A recent study published by the journal Human Performance showed that an overwhelming percentage of waiters and other restaurant employees responded with a variety of retaliations when confronted with customers they thought gave them “extra stress.”

Among the top responses, 79% of food service employees (including servers, hosts, bartenders, cashiers and managers) said they made fun of annoying customers behind their backs, and 78% of the 438 survey respondents admitted to straight up lying to your stupid jerk face.

Luckily, more aggressive behaviors were less common: Only 6% of those surveyed had contaminated customers’ food, and a mere 5% had threatened a customer. (Though if you were in that 5%, you probably don’t consider it a small matter.) Also, here’s a reminder to check your bills and credit card statements, especially if you’re not so nice to the waitstaff: 11% of employees stated they had increased a tip without permission.
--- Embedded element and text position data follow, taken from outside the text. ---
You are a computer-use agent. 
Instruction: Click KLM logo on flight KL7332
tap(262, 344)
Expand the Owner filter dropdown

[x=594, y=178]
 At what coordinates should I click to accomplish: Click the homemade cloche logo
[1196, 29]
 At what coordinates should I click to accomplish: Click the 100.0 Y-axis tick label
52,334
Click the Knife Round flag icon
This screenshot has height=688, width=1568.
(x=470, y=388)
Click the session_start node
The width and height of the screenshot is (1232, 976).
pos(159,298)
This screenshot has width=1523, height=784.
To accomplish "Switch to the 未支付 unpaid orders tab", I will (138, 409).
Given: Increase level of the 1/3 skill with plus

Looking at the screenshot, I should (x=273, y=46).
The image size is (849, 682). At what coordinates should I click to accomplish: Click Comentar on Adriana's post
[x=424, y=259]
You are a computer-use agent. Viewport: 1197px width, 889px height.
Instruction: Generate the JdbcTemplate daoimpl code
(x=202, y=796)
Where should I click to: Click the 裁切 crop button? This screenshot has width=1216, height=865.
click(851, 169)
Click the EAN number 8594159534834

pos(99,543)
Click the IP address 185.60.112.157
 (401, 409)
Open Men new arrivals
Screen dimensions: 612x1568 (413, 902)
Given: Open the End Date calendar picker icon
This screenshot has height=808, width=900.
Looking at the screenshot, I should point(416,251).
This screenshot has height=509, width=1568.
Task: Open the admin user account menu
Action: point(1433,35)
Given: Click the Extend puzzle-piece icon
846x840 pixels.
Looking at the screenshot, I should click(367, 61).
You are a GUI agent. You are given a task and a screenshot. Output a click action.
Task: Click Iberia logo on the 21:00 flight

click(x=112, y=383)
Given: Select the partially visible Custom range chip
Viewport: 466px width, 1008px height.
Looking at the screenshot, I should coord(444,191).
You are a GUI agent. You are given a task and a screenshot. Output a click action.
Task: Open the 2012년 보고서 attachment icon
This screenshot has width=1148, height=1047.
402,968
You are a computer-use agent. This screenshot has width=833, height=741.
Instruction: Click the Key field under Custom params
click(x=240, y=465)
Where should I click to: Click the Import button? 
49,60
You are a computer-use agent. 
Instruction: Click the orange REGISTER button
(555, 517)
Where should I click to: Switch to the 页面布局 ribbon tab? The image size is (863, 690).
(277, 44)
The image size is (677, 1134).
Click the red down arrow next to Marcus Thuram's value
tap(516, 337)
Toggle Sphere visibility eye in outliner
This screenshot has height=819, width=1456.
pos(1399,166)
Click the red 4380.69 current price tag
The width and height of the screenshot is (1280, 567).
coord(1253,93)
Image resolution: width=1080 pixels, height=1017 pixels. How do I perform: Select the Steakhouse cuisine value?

So, what can you do to avoid incurring the wrath of an angry server? Things that stressed restaurant employees out ranged from obvious issues like verbally aggressive customers to more subtle ones, like “ambiguous customer expectations.”

Granted, the problem of ambiguous customer expectations is itself a little ambiguous, but this survey does make it seem like you should go out of your way to be nice to your waiter. And if you want the best possible service, remember, always greet your server with a smile and ask how he’s doing. Maybe even ask if he needs his water refilled?